Reproductive Rights in the Presidential Campaign Crossfire

As the 2012 presidential campaign season drags on, contraception and abortion remain hot topics of debate for conservatives battling out the primaries. While the left remains mostly on the defense (though one can certainly point to the Komen and Planned Parenthood controversy to see how quickly the feminist blogosphere can move into action!), the right continues to aggressively attack women’s rights and control over their own sexual health and freedom.

Republican presidential contender Mitt Romney fluctuates as front runner, largely holding his place in the lead. Romney has sustained the longest position as front runner despite challenges from Newt Gingrich, Ron Paul and Rick Santorum who have all taken the lead at some point during this race which continues to Arizona and Michigan on February 28th.

So where does Romney stand on choice? Like with most issues, Romney’s position has flip-flopped, though he did liken the recent expansion of health care coverage of contraception by Obama to an attack on religion. And as the battle for the nomination by the Republican party continues, Romney’s rhetoric is likely to become more visceral. As explained by The Huffington Post, “In recent days, Romney has sensed a Santorum threat and has sought to prove that he, too, has strong conservative stances on social issues, despite a history of reversing himself on abortion and gay rights.” Women’s reproductive rights and gay rights serve to be excellent kindling with conservatives looking to prove to voters who can be the most staunchly anti-choice and anti-gay.
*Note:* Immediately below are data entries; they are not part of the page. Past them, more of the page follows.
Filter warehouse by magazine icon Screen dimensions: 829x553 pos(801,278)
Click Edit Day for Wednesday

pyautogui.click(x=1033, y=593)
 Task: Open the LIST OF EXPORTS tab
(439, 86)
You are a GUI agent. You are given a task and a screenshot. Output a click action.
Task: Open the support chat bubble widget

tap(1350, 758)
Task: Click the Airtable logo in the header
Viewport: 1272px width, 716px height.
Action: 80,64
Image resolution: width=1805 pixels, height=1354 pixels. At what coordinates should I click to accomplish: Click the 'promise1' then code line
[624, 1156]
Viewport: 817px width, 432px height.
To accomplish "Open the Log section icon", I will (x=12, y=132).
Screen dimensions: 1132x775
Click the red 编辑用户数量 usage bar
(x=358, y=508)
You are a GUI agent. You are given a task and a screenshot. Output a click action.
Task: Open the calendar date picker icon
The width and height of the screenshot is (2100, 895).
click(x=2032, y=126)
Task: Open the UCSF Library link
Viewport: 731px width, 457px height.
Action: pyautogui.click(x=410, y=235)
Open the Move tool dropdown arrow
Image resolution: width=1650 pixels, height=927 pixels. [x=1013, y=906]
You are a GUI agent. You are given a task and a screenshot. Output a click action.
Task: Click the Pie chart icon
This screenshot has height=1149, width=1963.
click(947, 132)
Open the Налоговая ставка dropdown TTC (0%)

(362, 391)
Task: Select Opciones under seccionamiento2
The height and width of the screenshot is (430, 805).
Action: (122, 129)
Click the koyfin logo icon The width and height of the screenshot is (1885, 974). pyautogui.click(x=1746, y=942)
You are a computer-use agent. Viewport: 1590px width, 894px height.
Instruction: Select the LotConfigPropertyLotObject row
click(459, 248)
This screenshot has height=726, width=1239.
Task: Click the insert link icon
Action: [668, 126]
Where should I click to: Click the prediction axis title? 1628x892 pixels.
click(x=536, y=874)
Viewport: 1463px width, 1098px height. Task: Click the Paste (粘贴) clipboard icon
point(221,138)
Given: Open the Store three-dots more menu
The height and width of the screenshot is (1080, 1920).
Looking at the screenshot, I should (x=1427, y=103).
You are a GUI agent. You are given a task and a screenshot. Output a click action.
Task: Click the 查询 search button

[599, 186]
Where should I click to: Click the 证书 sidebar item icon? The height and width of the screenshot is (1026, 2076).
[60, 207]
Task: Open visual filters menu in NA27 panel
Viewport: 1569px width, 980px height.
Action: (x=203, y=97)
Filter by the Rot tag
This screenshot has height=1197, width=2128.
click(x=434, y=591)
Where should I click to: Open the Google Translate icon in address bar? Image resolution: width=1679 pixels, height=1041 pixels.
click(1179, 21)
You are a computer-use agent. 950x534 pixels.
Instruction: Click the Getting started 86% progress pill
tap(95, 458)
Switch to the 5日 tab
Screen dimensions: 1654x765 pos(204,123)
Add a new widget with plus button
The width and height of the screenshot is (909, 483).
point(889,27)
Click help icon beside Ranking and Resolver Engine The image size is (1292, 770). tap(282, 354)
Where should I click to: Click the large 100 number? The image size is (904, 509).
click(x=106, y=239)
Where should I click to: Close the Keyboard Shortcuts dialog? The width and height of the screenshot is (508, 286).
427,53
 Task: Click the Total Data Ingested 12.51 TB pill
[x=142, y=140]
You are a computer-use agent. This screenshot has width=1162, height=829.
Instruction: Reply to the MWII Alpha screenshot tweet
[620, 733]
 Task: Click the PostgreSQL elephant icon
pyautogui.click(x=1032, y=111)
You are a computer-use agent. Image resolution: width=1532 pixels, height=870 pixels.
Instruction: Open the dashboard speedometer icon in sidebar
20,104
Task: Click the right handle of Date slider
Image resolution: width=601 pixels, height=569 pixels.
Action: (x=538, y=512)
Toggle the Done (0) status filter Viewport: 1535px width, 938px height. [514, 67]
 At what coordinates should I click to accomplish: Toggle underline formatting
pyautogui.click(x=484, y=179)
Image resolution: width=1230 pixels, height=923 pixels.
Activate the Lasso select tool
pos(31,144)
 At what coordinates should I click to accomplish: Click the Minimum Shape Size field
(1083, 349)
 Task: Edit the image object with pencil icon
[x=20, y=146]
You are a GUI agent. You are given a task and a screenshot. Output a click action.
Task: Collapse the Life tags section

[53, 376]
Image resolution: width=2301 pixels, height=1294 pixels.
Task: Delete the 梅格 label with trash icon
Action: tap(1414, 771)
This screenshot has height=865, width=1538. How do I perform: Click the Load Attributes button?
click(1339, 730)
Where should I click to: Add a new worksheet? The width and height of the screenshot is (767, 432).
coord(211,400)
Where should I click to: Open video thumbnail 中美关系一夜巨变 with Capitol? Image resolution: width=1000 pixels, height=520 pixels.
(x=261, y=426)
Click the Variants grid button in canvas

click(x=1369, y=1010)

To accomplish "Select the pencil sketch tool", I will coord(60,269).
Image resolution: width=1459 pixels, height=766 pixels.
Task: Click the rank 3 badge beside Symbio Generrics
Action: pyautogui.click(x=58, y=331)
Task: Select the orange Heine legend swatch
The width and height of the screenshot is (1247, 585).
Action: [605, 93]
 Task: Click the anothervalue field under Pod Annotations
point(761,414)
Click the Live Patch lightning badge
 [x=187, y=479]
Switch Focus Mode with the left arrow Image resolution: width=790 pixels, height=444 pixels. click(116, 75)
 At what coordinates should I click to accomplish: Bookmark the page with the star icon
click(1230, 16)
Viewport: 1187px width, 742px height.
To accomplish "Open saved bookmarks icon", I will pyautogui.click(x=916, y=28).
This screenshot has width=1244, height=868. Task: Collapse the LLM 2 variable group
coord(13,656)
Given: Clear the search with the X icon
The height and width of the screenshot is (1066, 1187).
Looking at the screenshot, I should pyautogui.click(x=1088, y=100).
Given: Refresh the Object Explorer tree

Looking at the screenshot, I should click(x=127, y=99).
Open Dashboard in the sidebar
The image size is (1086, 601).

Perhaps the most violent of the attacks on reproductive freedom, tantamount to rape, are the “personhood” bills in Virginia, Texas and Iowa promoting a trans-vaginal ultrasound of any woman seeking an abortion. As RH Reality Check reports, “While it may be true that the ultrasound bill will not pass in Iowa, these attempts at passing forced ultrasound bills and other anti-women legislation must continue to be called out no matter if the bill will pass or not. And like Texas and Virginia, the Iowa ultrasound bill could lead to forced trans-vaginal ultrasounds.” The consideration of these bills during an election year is no small matter.

The presidential candidates must be made to answer for these bills pushing to roll back reproductive choice, assaulting women’s bodies. Obama’s extension of health care coverage of contraception should be celebrated, but he must also boldly stand for a woman’s right to choose lest women’s reproductive rights become bartering chips in the political bargaining process.